I believe death is a reason a large percentage of believers want to believe....it fulfills a need to hope you and your loved ones have someplace better to go...

In my mind as an agnostic or atheist you should develop a comfort with coming from stardust and returning to worm food...

Not being callous, grief ain't easy, but if it boils down to only science for you...than matter is not lost...
 
As a Hindu we experience similar problems. I'm sure many people do these days as the world is a multi-faith place. Funerals, given we work and play in multi-faith societies, will have differing views at them.
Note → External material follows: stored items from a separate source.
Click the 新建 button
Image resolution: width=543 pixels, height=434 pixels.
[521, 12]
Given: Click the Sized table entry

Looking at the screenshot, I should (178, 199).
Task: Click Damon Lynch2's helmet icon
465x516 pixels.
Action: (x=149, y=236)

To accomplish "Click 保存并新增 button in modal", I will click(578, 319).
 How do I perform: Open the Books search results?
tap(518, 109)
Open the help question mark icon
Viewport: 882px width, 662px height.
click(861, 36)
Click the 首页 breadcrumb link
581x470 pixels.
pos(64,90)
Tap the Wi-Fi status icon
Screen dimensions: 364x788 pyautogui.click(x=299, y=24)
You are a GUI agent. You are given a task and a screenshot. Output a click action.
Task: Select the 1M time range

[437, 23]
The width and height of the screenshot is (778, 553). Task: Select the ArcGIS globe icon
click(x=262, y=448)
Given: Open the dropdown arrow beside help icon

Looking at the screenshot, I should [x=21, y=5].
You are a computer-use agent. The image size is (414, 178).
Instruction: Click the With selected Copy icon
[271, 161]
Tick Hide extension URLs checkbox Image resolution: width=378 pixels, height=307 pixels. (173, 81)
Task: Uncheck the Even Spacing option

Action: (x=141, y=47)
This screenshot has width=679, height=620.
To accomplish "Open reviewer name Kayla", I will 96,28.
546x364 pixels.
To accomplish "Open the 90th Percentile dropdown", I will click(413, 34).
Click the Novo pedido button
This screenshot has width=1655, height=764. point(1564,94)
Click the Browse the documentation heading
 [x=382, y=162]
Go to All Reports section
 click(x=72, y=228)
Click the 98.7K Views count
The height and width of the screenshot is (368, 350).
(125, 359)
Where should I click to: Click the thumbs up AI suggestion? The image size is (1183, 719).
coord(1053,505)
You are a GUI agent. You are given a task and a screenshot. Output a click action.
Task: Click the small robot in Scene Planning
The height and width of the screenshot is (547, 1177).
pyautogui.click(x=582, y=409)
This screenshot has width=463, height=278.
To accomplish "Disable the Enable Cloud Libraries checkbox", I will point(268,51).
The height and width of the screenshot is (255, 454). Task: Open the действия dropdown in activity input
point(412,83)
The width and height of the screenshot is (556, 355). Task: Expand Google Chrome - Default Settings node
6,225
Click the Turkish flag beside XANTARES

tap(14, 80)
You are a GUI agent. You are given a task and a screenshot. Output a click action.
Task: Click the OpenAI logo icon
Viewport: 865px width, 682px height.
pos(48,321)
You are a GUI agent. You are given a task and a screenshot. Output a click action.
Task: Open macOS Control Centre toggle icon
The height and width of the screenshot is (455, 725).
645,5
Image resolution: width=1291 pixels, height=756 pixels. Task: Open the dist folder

I think it is incumbent upon the attendees to know something about the deceased and family's faith and be sensitive to that. One does not have to agree, but surely it's polite to keep your mouth shut. When I attend Christian funerals, I mentally chant my diksa mantra throughout the service, but certainly don't query, "I wonder where _______ will be reborn." at the lunch afterwards. It's just rude.

However, as much as places like this allow for a more global interfaith understanding, there are still many people out there who live within a small paradigm of their own faith and culture, not realising much about the larger world around them. For those people, I find it sad, yet easy to forgive too, because they actually don't know better. Far worse are the ones who purposely use funerals as an opportunity to evangelize. Sorry, but it's just not the right time.
 
People who offer compassion are offering the best way they can and from their best understanding. I would politely accept their offer of comfort and sympathy. After all, navigating in a world inundated with various religions is the norm for the nonreligious...
 
The whole becoming an angel thing is nonsense to me, and I dislike when people talk about people going to heaven and becoming angels. That being said I try not to hold it against them when they are trying to be sympathetic. IMO it is the intention that counts, they want you to be ok, and ease your grieving. I do think our way is best, to wish someone ease and peace in their grieving, but realize that some people need more.
 
Best words I've ever found for those going thru a loss..... "When someone you treasure becomes a memory, your memories become a treasure..."
 
People who offer compassion are offering the best way they can and from their best understanding. I would politely accept their offer of comfort and sympathy. After all, navigating in a world inundated with various religions is the norm for the nonreligious...

That's true, but there are just so many ways to offer compassion without throwing religion into it. "I'm so sorry for your loss," accompanied by a hug or gentle touch does it. It's just so tough to grieve for some people without having religion thrown at them. My father (atheist) would have told people off if they told him Mom was going to heaven. When my father passed, the evangelical leaning neighbour said this to me. "I had fond memories of your dad. he seemed to enjoy life." That cheered me up two ways ... what she said, and the fact I knew she avoided the religion thing because she knew of my faith and my Dad's.
 
Re: #7

Senthil - You had a very diplomatic neighbor. Unfortunately religion doesn't teach much diplomacy.

I too say, "I am sorry for your loss" but truth is everyone is not that diplomatic. They say too much. I recognize their ignorance. Certainly that individuals ignorance can't influence my search for peace.
 
Upon further reflection ... funerals are almost a different world entirely. You see the best of people and the worst of people. When grieving, things just aren't 'normal'. On a personal level, I'm rarely affected, (I've been accused of being cold) but obviously many people are really affected. It's those people that I think need someone to speak for them.
 
I see people often fake compassion when they don't really feel it, and religious and spiritual types are particularly susceptible. It's a pro-social thing, ultimately, I believe, but often, results in trite soundbites that could be considered mildly offensive.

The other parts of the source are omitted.